1. I changed the first fraction: $\frac{1}{x+4}$ needs $(x-4)$ on the bottom, so I multiply the top and bottom by $(x-4)$: $\frac{1 \times (x-4)}{(x+4) \times (x-4)} = \frac{x-4}{(x+4)(x-4)}$.
2. I changed the second fraction: $\frac{x}{x-4}$ needs $(x+4)$ on the bottom, so I multiply the top and bottom by $(x+4)$: $\frac{x \times (x+4)}{(x-4) \times (x+4)} = \frac{x^2+4x}{(x-4)(x+4)}$.

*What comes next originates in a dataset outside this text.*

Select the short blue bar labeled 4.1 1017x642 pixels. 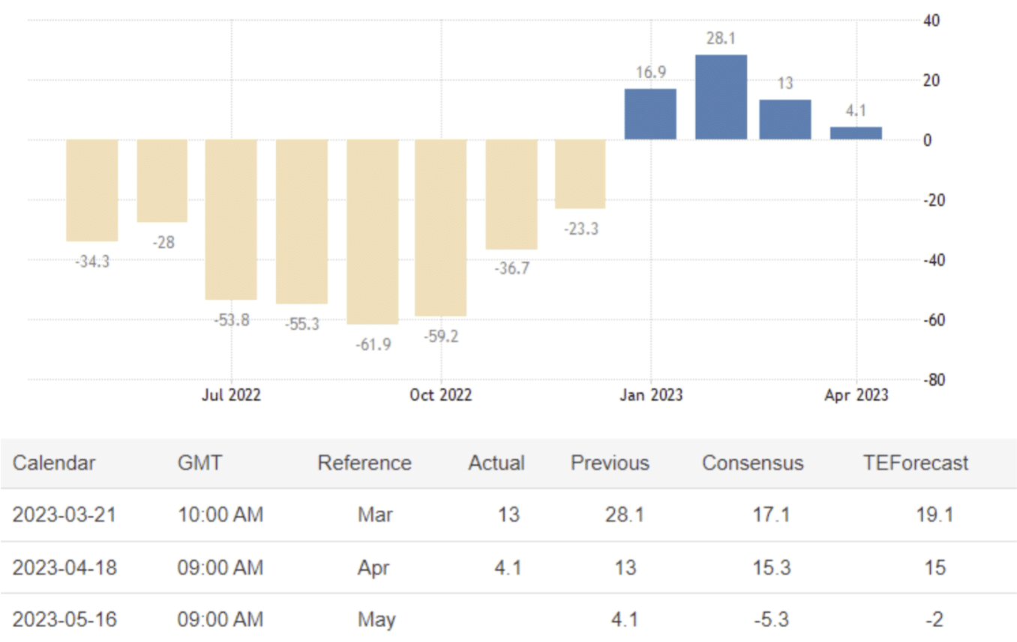tap(856, 134)
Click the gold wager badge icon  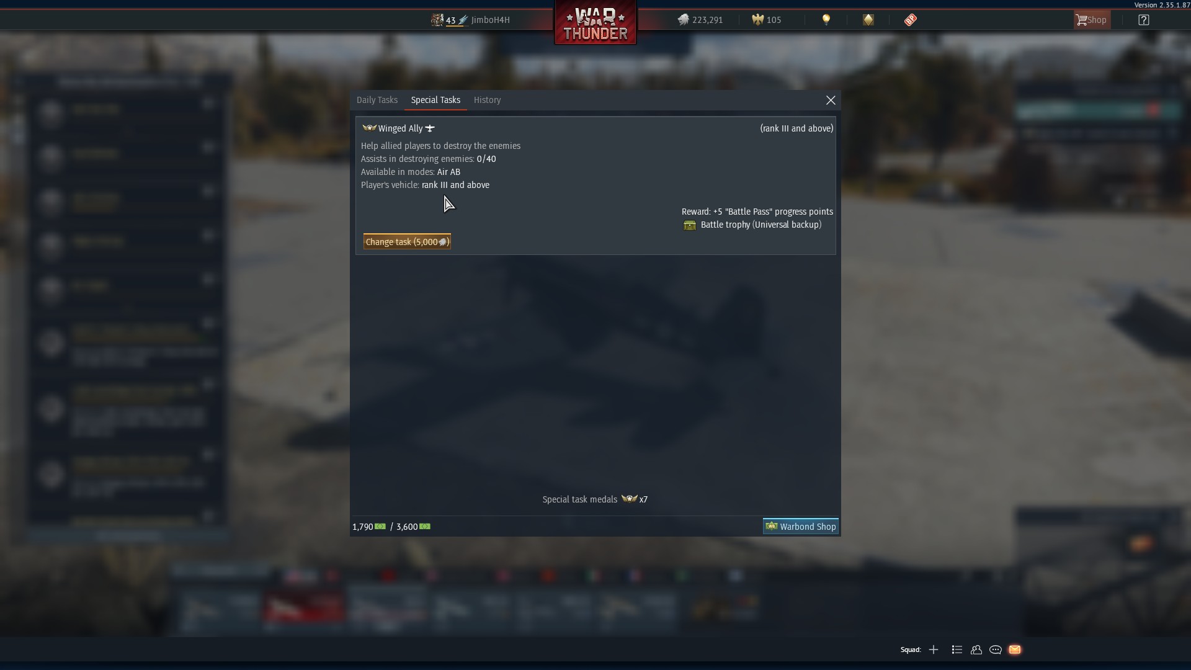868,20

Now the equation looks like this, with all the same denominators:
$\frac{x-4}{(x+4)(x-4)} + \frac{x^2+4x}{(x-4)(x+4)} = \frac{-8}{(x-4)(x+4)}$

Before I go on, I have to remember that the bottom part of a fraction can never be zero! So, $(x+4)(x-4)$ can't be zero. That means $x$ can't be $4$ and $x$ can't be $-4$. I'll keep those numbers in mind.

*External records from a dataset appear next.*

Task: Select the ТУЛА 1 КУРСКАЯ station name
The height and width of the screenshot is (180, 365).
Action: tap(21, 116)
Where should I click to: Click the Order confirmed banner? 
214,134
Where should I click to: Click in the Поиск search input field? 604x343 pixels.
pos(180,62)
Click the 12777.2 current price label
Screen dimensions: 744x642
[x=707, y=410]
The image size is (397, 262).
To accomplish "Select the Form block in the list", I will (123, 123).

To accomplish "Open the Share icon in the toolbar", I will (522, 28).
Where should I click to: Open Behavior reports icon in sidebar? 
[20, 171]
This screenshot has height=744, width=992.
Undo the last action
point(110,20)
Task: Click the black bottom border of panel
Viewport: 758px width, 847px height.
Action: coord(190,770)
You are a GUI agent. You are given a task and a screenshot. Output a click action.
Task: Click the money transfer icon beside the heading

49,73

Since all the bottom parts are the same, I can just make the top parts equal to each other:
$(x-4) + (x^2+4x) = -8$

Next, I'll combine the "like terms" on the left side:
$x^2 + x + 4x - 4 = -8$
$x^2 + 5x - 4 = -8$

To solve this, I want to get everything to one side of the equation, making the other side zero. So, I'll add 8 to both sides:
$x^2 + 5x - 4 + 8 = 0$
$x^2 + 5x + 4 = 0$

This is a familiar kind of equation! I can solve it by "factoring." I need two numbers that multiply to 4 and add up to 5. Those numbers are 1 and 4.
So, I can write it like this:
$(x+1)(x+4) = 0$

This means either $(x+1)$ is zero or $(x+4)$ is zero.
If $x+1=0$, then $x=-1$.
If $x+4=0$, then $x=-4$.

Finally, I need to check my answers against those "forbidden" numbers I wrote down earlier. Remember, $x$ couldn't be $4$ or $-4$.
One of my answers is $x=-4$. Uh oh! If I put $x=-4$ into the original problem, some of the denominators would become zero, which is a big no-no in math. So, $x=-4$ is not a real solution.

That leaves $x=-1$ as the only valid solution.